Exercise brief: Below is a listing; reproduce each line of it exactly.

··········

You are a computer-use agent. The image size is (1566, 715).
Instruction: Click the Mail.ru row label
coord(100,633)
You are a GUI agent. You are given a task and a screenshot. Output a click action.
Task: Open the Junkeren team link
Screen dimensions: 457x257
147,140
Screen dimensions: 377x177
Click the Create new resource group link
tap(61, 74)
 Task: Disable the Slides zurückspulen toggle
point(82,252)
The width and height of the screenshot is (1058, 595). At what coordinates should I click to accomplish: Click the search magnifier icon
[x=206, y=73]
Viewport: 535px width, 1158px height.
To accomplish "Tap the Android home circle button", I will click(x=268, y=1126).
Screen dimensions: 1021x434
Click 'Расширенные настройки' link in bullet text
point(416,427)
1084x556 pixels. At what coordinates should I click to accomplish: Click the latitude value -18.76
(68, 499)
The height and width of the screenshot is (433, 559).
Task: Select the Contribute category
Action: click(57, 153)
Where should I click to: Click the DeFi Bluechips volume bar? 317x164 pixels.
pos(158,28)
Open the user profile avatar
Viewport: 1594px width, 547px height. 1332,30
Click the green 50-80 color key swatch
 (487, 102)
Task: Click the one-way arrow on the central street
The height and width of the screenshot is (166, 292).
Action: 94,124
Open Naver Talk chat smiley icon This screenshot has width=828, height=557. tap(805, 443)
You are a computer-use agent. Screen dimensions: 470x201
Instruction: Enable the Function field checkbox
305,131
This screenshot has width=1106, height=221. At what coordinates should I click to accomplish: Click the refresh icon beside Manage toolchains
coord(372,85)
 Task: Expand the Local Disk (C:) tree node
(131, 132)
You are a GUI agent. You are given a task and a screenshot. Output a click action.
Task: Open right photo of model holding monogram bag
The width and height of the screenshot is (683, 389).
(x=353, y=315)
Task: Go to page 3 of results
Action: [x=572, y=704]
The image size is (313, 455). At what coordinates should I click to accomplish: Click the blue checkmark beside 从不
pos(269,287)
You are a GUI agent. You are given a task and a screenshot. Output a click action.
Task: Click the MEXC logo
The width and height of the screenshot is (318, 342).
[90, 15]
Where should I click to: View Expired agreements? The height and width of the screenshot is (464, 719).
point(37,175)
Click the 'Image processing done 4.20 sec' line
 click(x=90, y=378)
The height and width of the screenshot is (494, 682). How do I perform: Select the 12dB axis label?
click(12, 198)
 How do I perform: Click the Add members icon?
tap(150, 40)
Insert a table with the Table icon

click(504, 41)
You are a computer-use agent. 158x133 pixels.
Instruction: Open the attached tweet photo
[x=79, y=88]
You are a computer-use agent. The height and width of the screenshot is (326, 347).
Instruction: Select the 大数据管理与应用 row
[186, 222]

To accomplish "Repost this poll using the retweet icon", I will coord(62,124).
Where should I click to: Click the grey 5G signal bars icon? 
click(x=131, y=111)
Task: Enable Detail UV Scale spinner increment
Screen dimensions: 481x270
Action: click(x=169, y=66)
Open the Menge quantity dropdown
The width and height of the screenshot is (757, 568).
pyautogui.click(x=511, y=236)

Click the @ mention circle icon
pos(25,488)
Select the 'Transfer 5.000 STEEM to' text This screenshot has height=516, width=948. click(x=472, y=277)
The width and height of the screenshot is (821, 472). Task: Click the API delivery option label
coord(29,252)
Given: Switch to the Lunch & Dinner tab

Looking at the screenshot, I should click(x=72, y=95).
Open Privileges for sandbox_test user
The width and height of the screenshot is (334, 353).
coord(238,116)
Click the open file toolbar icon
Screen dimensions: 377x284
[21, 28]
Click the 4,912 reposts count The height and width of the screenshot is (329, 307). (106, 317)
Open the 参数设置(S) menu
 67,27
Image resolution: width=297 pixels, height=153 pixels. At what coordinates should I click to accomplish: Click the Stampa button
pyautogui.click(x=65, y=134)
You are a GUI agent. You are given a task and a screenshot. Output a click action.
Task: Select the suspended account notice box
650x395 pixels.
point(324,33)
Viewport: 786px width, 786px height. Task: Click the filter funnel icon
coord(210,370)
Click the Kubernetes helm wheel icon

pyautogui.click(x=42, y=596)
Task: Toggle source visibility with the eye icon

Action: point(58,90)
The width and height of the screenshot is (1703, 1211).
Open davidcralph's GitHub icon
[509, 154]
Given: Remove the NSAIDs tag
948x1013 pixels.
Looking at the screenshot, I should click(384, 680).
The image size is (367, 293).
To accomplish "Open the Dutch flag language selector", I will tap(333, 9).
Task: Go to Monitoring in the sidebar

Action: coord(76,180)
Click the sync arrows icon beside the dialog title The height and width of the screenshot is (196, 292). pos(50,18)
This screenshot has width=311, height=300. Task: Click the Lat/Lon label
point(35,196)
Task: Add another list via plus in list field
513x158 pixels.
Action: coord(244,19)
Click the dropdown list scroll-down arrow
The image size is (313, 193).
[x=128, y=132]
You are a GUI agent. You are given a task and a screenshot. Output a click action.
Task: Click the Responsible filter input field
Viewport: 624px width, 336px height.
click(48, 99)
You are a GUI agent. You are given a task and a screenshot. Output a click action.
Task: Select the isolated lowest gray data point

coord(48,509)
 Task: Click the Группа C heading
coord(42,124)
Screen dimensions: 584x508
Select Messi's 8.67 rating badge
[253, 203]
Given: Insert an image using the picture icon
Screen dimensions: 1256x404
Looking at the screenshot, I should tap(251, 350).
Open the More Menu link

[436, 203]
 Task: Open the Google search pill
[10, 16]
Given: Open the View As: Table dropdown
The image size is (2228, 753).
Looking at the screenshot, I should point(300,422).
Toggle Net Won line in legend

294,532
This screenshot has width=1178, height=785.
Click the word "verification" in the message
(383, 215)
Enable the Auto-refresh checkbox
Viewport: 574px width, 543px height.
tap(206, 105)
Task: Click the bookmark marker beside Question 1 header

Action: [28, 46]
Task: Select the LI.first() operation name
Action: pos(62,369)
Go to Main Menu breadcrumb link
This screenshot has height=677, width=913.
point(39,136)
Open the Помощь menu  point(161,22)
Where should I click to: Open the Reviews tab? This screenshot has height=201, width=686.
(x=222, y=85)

··········

Task answer:
You are a computer-use agent. The image size is (1566, 715).
Instruction: Click the Mail.ru row label
coord(100,633)
You are a GUI agent. You are given a task and a screenshot. Output a click action.
Task: Open the Junkeren team link
Screen dimensions: 457x257
147,140
Screen dimensions: 377x177
Click the Create new resource group link
tap(61, 74)
 Task: Disable the Slides zurückspulen toggle
point(82,252)
The width and height of the screenshot is (1058, 595). At what coordinates should I click to accomplish: Click the search magnifier icon
[x=206, y=73]
Viewport: 535px width, 1158px height.
To accomplish "Tap the Android home circle button", I will click(x=268, y=1126).
Screen dimensions: 1021x434
Click 'Расширенные настройки' link in bullet text
point(416,427)
1084x556 pixels. At what coordinates should I click to accomplish: Click the latitude value -18.76
(68, 499)
The height and width of the screenshot is (433, 559).
Task: Select the Contribute category
Action: click(57, 153)
Where should I click to: Click the DeFi Bluechips volume bar? 317x164 pixels.
pos(158,28)
Open the user profile avatar
Viewport: 1594px width, 547px height. 1332,30
Click the green 50-80 color key swatch
 (487, 102)
Task: Click the one-way arrow on the central street
The height and width of the screenshot is (166, 292).
Action: 94,124
Open Naver Talk chat smiley icon This screenshot has width=828, height=557. tap(805, 443)
You are a computer-use agent. Screen dimensions: 470x201
Instruction: Enable the Function field checkbox
305,131
This screenshot has width=1106, height=221. At what coordinates should I click to accomplish: Click the refresh icon beside Manage toolchains
coord(372,85)
 Task: Expand the Local Disk (C:) tree node
(131, 132)
You are a GUI agent. You are given a task and a screenshot. Output a click action.
Task: Open right photo of model holding monogram bag
The width and height of the screenshot is (683, 389).
(x=353, y=315)
Task: Go to page 3 of results
Action: [x=572, y=704]
The image size is (313, 455). At what coordinates should I click to accomplish: Click the blue checkmark beside 从不
pos(269,287)
You are a GUI agent. You are given a task and a screenshot. Output a click action.
Task: Click the MEXC logo
The width and height of the screenshot is (318, 342).
[90, 15]
Where should I click to: View Expired agreements? The height and width of the screenshot is (464, 719).
point(37,175)
Click the 'Image processing done 4.20 sec' line
 click(x=90, y=378)
The height and width of the screenshot is (494, 682). How do I perform: Select the 12dB axis label?
click(12, 198)
 How do I perform: Click the Add members icon?
tap(150, 40)
Insert a table with the Table icon

click(504, 41)
You are a computer-use agent. 158x133 pixels.
Instruction: Open the attached tweet photo
[x=79, y=88]
You are a computer-use agent. The height and width of the screenshot is (326, 347).
Instruction: Select the 大数据管理与应用 row
[186, 222]

To accomplish "Repost this poll using the retweet icon", I will coord(62,124).
Where should I click to: Click the grey 5G signal bars icon? 
click(x=131, y=111)
Task: Enable Detail UV Scale spinner increment
Screen dimensions: 481x270
Action: click(x=169, y=66)
Open the Menge quantity dropdown
The width and height of the screenshot is (757, 568).
pyautogui.click(x=511, y=236)

Click the @ mention circle icon
pos(25,488)
Select the 'Transfer 5.000 STEEM to' text This screenshot has height=516, width=948. click(x=472, y=277)
The width and height of the screenshot is (821, 472). Task: Click the API delivery option label
coord(29,252)
Given: Switch to the Lunch & Dinner tab

Looking at the screenshot, I should click(x=72, y=95).
Open Privileges for sandbox_test user
The width and height of the screenshot is (334, 353).
coord(238,116)
Click the open file toolbar icon
Screen dimensions: 377x284
[21, 28]
Click the 4,912 reposts count The height and width of the screenshot is (329, 307). (106, 317)
Open the 参数设置(S) menu
 67,27
Image resolution: width=297 pixels, height=153 pixels. At what coordinates should I click to accomplish: Click the Stampa button
pyautogui.click(x=65, y=134)
You are a GUI agent. You are given a task and a screenshot. Output a click action.
Task: Select the suspended account notice box
650x395 pixels.
point(324,33)
Viewport: 786px width, 786px height. Task: Click the filter funnel icon
coord(210,370)
Click the Kubernetes helm wheel icon

pyautogui.click(x=42, y=596)
Task: Toggle source visibility with the eye icon

Action: point(58,90)
The width and height of the screenshot is (1703, 1211).
Open davidcralph's GitHub icon
[509, 154]
Given: Remove the NSAIDs tag
948x1013 pixels.
Looking at the screenshot, I should click(384, 680).
The image size is (367, 293).
To accomplish "Open the Dutch flag language selector", I will tap(333, 9).
Task: Go to Monitoring in the sidebar

Action: coord(76,180)
Click the sync arrows icon beside the dialog title The height and width of the screenshot is (196, 292). pos(50,18)
This screenshot has width=311, height=300. Task: Click the Lat/Lon label
point(35,196)
Task: Add another list via plus in list field
513x158 pixels.
Action: coord(244,19)
Click the dropdown list scroll-down arrow
The image size is (313, 193).
[x=128, y=132]
You are a GUI agent. You are given a task and a screenshot. Output a click action.
Task: Click the Responsible filter input field
Viewport: 624px width, 336px height.
click(48, 99)
You are a GUI agent. You are given a task and a screenshot. Output a click action.
Task: Select the isolated lowest gray data point

coord(48,509)
 Task: Click the Группа C heading
coord(42,124)
Screen dimensions: 584x508
Select Messi's 8.67 rating badge
[253, 203]
Given: Insert an image using the picture icon
Screen dimensions: 1256x404
Looking at the screenshot, I should tap(251, 350).
Open the More Menu link

[436, 203]
 Task: Open the Google search pill
[10, 16]
Given: Open the View As: Table dropdown
The image size is (2228, 753).
Looking at the screenshot, I should point(300,422).
Toggle Net Won line in legend

294,532
This screenshot has width=1178, height=785.
Click the word "verification" in the message
(383, 215)
Enable the Auto-refresh checkbox
Viewport: 574px width, 543px height.
tap(206, 105)
Task: Click the bookmark marker beside Question 1 header

Action: [28, 46]
Task: Select the LI.first() operation name
Action: pos(62,369)
Go to Main Menu breadcrumb link
This screenshot has height=677, width=913.
point(39,136)
Open the Помощь menu  point(161,22)
Where should I click to: Open the Reviews tab? This screenshot has height=201, width=686.
(x=222, y=85)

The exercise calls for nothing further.